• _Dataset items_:
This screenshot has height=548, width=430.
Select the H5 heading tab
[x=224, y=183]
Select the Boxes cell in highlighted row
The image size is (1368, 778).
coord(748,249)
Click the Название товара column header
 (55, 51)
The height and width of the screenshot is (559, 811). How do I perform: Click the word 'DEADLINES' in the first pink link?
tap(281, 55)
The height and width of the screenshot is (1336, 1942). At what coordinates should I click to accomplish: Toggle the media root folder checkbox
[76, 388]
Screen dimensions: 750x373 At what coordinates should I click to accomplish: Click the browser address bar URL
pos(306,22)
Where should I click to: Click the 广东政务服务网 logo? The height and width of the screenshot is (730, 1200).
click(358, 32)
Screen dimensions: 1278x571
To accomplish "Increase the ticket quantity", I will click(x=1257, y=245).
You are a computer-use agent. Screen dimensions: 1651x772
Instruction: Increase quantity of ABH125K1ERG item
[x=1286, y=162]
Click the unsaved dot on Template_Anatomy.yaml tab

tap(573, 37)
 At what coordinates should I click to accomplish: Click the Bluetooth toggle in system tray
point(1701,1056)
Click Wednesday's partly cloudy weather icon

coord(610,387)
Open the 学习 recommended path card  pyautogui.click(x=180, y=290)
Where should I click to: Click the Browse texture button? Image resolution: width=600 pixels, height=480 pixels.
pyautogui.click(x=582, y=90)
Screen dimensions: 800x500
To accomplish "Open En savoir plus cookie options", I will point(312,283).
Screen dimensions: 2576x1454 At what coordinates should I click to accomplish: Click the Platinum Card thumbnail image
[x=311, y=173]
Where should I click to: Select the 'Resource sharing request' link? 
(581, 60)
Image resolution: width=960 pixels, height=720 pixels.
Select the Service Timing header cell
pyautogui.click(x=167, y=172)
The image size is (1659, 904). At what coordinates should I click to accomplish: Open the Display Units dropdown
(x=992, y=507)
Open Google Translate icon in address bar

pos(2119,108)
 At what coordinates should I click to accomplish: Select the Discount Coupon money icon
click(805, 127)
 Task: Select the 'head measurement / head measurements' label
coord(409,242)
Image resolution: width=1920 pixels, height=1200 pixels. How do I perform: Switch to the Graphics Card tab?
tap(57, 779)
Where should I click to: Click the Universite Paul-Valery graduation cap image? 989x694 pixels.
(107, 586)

• _The request_: Recast the material starting at the line that contains "in system tray" and ending at the line that contains "I will point(312,283)." as a Markdown table with the columns Row and Entry. Number each line in Row, and leave out any blank lines.

• _Exercise response_:
| Row | Entry |
|---|---|
| 1 |  At what coordinates should I click to accomplish: Click the Bluetooth toggle in system tray |
| 2 | point(1701,1056) |
| 3 | Click Wednesday's partly cloudy weather icon |
| 4 | coord(610,387) |
| 5 | Open the 学习 recommended path card  pyautogui.click(x=180, y=290) |
| 6 | Where should I click to: Click the Browse texture button? Image resolution: width=600 pixels, height=480 pixels. |
| 7 | pyautogui.click(x=582, y=90) |
| 8 | Screen dimensions: 800x500 |
| 9 | To accomplish "Open En savoir plus cookie options", I will point(312,283). |